人走了,但茶还是没有凉。除了把工作移交给学生,还在周末抽点时间去帮老板解决一些学生面临的实际问题。半年后,终于把数据整理完毕,加上学生后面的一些数据,写成文章,匆忙送到了一家一般化的杂志,就是想赶快发表,让老板有机会拿到NIH的研究经费。俺人走了,开年会的机会也只好让给学生了。

“有意栽花花不发,无意插柳柳成荫”。本来以为一本普通的杂志,不会引起同行的多少兴趣。却没想文章先是入选Faculty of 1000 Biology,而送到美国内分泌协会年会的文章也被挑出来,作Press release。前两天见到大学的老板,他乐呵呵的:“Have you seen the news about your paper? I am still writing grant. However, the Endocrine Society gave me some money for one year. So I am not going to be bankruptted for now......”

在美国作了十多年研究,这也算是一种回报吧。今天把新闻给女儿看,女儿还是替老爸骄傲一把,让穷酸书生的老爸多少有些安慰。只是路透社的新闻却没有老爸的名字。:(。

 

New inhibitors of breast cancer cells identified

By Megan Rauscher/> Wednesday, Jun. 18, 2008; 3:33 AM

NEW YORK (Reuters Health) - A team of U.S. scientists has identified a new family of compounds that block the ability of estrogen to stimulate the growth of breast cancer cells.

"The lead inhibitor is quite effective in breast cancer cells that are resistant to tamoxifen," Dr. David J. Shapiro noted at the Endocrine Society's annual meeting underway in San Francisco.

"We are hopeful that as we proceed with further development that these compounds may ultimately lead to therapeutics that are clinically useful against some breast cancers that are resistant to current therapies," added Shapiro, a biochemist at the University of Illinois at Urbana-Champaign.

Currently available treatment for breast cancer driven by estrogen either interfere with estrogen production (e.g., aromatase inhibitors such as letrozole) or block estrogen's ability to bind to estrogen receptors on breast cancer cells (e.g., tamoxifen).

"We targeted a different step in the pathway of estrogen action," Shapiro said, "one that is not targeted by current therapeutics" -- namely, the expression of genes within cell that are controlled by estrogen receptor activity and that contribute to cancer growth.

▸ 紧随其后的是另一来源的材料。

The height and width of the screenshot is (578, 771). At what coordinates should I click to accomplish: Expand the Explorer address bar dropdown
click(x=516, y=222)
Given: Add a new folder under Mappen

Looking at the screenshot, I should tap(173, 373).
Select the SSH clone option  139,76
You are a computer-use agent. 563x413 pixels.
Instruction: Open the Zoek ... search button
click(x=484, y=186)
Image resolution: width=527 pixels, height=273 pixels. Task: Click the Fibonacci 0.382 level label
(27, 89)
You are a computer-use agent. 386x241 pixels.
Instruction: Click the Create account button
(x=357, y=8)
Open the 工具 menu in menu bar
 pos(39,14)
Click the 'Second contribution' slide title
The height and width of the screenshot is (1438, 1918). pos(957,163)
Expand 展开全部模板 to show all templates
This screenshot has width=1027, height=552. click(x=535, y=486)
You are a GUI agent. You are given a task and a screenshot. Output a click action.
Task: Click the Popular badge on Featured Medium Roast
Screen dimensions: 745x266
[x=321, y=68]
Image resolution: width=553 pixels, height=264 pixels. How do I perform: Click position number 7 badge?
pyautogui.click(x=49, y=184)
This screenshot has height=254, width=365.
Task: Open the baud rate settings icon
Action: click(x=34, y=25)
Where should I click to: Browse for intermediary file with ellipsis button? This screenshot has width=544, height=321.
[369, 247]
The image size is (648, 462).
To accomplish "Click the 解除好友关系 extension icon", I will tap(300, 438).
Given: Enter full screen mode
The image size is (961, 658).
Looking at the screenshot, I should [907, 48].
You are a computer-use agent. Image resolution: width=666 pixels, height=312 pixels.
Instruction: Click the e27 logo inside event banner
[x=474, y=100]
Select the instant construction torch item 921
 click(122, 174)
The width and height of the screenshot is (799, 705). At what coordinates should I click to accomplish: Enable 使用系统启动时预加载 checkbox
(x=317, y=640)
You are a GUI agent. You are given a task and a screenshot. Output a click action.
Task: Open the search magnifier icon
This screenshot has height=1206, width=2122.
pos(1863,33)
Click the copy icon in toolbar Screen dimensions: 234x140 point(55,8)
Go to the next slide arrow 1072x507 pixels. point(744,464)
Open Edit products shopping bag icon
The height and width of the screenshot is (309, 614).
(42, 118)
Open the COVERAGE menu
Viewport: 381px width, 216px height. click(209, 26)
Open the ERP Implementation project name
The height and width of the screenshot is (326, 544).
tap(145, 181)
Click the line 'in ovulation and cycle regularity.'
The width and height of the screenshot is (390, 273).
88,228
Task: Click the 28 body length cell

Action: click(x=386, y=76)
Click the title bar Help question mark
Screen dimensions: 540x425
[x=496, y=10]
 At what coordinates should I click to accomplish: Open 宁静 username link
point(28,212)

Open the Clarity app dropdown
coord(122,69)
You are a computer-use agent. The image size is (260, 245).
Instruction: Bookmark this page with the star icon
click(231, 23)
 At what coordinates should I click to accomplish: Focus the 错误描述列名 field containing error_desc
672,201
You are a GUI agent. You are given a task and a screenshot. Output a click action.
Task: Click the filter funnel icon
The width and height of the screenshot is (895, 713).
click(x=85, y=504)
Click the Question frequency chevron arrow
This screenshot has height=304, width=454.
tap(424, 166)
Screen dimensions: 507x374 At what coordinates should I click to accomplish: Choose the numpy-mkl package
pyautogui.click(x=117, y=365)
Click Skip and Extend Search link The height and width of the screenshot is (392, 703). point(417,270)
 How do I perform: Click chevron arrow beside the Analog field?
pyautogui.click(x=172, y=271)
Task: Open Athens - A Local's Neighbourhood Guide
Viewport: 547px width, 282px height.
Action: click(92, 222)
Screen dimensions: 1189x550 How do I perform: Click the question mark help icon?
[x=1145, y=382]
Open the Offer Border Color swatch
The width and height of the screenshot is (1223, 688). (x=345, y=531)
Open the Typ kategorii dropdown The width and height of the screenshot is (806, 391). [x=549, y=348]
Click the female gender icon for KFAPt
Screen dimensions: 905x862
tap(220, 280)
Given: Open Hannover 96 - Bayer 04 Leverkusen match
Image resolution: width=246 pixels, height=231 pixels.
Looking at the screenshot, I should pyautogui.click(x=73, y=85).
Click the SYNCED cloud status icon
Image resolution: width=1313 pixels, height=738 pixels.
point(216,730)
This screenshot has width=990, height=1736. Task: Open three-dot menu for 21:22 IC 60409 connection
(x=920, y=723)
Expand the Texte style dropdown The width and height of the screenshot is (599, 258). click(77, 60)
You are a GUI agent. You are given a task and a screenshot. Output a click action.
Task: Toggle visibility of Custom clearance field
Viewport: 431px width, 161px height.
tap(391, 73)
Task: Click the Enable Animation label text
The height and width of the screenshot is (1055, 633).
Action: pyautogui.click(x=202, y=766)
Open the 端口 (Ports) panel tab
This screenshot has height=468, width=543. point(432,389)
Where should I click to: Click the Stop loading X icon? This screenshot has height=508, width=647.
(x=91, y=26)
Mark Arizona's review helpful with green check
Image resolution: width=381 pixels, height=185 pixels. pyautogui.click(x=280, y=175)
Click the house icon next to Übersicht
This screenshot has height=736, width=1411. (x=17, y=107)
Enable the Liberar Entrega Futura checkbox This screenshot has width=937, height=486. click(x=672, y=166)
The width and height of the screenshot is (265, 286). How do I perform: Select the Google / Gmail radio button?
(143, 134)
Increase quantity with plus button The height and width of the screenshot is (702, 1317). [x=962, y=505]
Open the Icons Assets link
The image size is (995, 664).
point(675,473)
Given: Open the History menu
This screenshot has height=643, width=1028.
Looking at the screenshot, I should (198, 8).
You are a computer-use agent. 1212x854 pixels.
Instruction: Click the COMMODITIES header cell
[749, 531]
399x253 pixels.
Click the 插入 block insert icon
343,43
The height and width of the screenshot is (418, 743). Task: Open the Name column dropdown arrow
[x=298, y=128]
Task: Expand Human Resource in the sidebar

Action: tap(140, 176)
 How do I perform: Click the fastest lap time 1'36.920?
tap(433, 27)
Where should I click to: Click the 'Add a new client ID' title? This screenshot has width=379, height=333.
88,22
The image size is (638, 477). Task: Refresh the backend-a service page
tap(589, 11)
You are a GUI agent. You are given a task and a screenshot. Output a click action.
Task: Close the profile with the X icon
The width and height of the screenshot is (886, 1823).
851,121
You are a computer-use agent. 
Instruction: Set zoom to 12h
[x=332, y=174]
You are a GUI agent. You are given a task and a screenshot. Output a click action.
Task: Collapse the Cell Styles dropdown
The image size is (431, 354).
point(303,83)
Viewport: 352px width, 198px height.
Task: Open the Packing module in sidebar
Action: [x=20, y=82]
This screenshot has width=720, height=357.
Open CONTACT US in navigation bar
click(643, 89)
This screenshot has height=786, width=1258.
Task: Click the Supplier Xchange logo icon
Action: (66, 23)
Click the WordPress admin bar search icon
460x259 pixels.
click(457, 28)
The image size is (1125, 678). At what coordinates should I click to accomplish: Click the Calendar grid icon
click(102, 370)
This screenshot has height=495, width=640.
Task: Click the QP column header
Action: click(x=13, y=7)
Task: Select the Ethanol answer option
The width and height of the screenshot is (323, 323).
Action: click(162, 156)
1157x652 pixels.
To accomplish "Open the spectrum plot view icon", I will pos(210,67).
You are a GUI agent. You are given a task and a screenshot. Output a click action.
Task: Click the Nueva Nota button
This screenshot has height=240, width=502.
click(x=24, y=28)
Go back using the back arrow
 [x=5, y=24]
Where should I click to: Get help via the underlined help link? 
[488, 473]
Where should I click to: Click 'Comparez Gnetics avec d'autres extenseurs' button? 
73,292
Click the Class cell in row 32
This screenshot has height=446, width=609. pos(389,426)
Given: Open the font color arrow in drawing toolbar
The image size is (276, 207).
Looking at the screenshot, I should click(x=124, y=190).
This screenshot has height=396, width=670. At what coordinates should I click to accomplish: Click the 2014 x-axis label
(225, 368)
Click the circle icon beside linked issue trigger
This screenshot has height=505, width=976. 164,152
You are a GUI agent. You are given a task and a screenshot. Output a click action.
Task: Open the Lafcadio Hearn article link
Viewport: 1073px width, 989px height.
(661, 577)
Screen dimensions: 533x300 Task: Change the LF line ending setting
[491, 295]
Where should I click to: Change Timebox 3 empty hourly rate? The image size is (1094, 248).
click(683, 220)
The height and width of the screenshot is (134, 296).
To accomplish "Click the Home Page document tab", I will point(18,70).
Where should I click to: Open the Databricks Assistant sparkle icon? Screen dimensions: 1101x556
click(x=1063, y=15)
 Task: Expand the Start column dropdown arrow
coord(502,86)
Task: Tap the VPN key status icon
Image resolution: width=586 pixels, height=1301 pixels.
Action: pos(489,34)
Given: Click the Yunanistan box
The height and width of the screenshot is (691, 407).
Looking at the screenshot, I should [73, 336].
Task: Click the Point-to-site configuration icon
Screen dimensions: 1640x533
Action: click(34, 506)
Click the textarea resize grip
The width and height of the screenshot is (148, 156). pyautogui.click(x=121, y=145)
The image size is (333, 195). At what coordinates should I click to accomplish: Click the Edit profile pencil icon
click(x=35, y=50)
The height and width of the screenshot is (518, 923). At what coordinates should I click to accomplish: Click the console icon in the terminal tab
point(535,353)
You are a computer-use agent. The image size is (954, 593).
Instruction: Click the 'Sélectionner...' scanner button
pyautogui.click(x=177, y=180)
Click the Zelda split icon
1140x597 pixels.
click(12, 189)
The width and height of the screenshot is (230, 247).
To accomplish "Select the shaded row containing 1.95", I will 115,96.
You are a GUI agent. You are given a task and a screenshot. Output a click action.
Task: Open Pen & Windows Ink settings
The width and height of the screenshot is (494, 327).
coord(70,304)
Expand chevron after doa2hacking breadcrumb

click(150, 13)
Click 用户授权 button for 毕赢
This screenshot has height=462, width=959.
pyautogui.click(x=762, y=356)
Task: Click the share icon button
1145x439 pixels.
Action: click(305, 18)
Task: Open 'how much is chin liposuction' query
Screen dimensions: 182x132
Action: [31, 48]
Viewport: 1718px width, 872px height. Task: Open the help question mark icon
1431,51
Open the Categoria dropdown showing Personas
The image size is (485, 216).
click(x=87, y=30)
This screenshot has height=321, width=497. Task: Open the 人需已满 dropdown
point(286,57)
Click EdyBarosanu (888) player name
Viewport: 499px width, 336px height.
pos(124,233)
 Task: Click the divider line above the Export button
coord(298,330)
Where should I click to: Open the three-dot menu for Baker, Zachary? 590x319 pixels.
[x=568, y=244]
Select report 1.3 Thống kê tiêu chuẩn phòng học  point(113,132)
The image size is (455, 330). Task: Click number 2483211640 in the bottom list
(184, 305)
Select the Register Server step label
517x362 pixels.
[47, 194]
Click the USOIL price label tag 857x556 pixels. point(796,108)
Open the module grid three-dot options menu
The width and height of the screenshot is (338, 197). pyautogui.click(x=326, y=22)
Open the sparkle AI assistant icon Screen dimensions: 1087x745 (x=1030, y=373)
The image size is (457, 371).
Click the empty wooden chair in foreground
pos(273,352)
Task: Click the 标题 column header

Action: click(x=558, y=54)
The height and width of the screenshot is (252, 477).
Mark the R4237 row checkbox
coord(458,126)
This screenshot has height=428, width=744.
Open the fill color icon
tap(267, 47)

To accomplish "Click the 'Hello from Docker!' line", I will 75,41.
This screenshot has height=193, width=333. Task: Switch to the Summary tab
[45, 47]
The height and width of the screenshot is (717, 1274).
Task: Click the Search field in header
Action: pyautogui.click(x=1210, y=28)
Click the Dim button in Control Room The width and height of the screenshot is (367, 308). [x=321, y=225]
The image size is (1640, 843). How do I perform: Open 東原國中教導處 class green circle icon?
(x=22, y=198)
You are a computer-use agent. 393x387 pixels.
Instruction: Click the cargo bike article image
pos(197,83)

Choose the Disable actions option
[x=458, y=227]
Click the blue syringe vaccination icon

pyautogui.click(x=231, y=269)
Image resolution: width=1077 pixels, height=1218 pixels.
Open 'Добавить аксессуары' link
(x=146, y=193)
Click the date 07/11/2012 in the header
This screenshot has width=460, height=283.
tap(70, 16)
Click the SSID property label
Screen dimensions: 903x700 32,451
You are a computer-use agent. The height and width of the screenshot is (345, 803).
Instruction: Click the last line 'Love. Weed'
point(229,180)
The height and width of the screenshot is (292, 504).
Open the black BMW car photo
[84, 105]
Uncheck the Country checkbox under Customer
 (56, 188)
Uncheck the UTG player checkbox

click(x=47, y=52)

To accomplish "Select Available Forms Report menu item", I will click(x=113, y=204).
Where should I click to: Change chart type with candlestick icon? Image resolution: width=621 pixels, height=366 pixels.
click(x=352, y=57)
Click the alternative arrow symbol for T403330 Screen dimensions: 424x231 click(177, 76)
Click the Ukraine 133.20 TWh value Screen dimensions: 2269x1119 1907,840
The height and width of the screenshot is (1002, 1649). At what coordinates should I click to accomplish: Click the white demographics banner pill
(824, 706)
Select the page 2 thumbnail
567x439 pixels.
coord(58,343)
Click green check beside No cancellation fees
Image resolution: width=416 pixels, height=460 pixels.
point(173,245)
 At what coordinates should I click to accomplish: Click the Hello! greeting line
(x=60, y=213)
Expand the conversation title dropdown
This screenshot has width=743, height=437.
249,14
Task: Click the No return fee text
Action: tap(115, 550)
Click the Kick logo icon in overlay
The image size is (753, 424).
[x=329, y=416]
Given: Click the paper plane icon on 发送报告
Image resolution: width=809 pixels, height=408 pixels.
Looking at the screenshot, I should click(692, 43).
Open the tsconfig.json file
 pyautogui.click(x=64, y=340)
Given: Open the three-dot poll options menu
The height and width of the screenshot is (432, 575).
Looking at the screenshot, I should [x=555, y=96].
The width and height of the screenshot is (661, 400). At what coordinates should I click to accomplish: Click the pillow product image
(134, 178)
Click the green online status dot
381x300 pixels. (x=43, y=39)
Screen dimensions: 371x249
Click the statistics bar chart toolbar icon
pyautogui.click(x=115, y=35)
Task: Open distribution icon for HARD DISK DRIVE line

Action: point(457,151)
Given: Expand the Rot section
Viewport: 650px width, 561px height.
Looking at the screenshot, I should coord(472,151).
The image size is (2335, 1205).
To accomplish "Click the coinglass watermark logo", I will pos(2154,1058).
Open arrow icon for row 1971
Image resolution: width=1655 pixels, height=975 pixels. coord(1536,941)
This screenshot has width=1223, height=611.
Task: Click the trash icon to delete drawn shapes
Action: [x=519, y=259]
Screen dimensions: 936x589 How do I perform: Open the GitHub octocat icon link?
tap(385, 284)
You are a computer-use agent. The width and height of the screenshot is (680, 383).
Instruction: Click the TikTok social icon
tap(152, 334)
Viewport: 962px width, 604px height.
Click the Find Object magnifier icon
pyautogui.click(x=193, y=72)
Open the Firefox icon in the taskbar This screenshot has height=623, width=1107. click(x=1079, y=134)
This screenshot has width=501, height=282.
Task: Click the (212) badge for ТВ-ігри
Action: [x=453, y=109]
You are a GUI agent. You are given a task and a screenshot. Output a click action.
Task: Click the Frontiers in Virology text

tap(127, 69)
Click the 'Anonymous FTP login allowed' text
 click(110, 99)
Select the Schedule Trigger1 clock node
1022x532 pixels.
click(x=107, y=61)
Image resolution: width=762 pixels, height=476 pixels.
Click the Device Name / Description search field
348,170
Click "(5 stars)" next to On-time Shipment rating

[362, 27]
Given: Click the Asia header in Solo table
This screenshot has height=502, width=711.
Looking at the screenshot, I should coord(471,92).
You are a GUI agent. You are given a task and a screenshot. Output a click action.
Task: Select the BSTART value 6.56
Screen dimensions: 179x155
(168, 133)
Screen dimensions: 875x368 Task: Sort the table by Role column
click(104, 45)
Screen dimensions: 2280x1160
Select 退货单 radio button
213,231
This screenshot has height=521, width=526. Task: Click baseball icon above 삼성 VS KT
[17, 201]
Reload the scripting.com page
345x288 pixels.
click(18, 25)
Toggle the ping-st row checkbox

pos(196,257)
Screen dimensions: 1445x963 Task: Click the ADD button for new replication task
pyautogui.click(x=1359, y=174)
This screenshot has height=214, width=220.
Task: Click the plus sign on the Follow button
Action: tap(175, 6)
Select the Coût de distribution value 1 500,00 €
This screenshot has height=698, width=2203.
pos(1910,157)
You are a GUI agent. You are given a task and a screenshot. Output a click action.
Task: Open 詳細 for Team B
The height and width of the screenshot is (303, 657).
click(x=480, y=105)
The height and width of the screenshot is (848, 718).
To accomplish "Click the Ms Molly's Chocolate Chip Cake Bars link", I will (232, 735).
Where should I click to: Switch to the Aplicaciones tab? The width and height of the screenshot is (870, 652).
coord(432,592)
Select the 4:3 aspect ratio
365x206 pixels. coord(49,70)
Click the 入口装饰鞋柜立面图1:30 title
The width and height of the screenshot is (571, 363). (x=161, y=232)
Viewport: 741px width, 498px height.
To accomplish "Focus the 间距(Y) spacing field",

The researchers found that a compound called TPBM blocked the estrogen-dependent growth of human breast cancer cells that carried estrogen receptors -- even cells resistant to tamoxifen treatment. If cells did not carry estrogen receptors (i.e., ER negative), they were not affected.

"Even at very high concentrations, TPBM has no effect on ER-negative cells, so it is not toxic to these cells at all," Shapiro said. "This gives us a lot of confidence as we go to animal studies that TPBM will not damage human cells."

He noted that while tamoxifen therapy is effective initially, "in essentially all patients, the tumors eventually become resistant to tamoxifen and resume their growth." This fact "underscores the importance of identifying new classes of therapeutic agents that will act outside of the hormone-binding pocket on the estrogen receptor."

 

(7/2/2008)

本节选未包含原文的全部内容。